• WORK TASK
Will you quote precisely the lines that run from the top of the material below to the line containing "Given: Enable the View checkbox below the map", both ends included?

• RECORDS FOR THIS TASK
------------------------
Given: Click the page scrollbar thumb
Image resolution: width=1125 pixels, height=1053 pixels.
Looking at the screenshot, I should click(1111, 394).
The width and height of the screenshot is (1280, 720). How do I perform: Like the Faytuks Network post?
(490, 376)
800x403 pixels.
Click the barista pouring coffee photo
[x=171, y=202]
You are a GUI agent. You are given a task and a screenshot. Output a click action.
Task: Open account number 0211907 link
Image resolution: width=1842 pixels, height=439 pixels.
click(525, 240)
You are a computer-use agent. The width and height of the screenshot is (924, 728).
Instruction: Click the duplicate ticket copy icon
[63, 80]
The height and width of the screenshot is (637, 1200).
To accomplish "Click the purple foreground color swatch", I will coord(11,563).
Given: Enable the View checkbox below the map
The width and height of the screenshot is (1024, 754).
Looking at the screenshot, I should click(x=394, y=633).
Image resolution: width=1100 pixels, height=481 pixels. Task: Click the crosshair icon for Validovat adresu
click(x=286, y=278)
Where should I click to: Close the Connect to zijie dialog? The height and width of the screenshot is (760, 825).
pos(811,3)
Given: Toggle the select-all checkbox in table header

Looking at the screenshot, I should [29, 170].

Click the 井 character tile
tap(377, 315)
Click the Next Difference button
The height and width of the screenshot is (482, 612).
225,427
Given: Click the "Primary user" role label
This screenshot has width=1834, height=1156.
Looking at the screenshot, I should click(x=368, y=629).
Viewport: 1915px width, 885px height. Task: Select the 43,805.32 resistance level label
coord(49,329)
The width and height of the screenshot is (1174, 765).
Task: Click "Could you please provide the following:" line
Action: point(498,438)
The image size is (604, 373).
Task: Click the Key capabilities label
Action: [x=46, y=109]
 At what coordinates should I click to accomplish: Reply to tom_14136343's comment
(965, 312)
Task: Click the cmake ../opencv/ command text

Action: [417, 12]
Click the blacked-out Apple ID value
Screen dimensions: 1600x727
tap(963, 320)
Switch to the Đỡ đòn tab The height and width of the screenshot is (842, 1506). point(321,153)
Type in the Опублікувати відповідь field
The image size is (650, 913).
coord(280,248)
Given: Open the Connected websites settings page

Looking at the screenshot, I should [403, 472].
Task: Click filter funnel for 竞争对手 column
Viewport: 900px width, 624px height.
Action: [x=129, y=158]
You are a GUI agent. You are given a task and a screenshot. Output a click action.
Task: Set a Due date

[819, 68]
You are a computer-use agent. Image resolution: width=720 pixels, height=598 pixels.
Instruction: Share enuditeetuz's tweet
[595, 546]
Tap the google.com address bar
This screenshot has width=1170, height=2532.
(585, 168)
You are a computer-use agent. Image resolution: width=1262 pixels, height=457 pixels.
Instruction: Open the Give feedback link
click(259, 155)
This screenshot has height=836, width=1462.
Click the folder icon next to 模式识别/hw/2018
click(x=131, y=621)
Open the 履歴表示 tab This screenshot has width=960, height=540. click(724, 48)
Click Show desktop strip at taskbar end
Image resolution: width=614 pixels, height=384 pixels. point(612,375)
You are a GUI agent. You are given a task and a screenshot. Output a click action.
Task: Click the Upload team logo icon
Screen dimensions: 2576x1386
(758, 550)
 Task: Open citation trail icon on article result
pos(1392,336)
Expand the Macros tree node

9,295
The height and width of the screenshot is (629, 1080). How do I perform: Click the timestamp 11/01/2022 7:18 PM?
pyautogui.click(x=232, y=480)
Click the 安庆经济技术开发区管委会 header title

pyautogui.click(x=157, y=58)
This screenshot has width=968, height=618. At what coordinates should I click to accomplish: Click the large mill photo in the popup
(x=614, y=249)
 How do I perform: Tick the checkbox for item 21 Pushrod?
------------------------
• RESULT OF THIS EXERCISE
Given: Click the page scrollbar thumb
Image resolution: width=1125 pixels, height=1053 pixels.
Looking at the screenshot, I should click(1111, 394).
The width and height of the screenshot is (1280, 720). How do I perform: Like the Faytuks Network post?
(490, 376)
800x403 pixels.
Click the barista pouring coffee photo
[x=171, y=202]
You are a GUI agent. You are given a task and a screenshot. Output a click action.
Task: Open account number 0211907 link
Image resolution: width=1842 pixels, height=439 pixels.
click(525, 240)
You are a computer-use agent. The width and height of the screenshot is (924, 728).
Instruction: Click the duplicate ticket copy icon
[63, 80]
The height and width of the screenshot is (637, 1200).
To accomplish "Click the purple foreground color swatch", I will coord(11,563).
Given: Enable the View checkbox below the map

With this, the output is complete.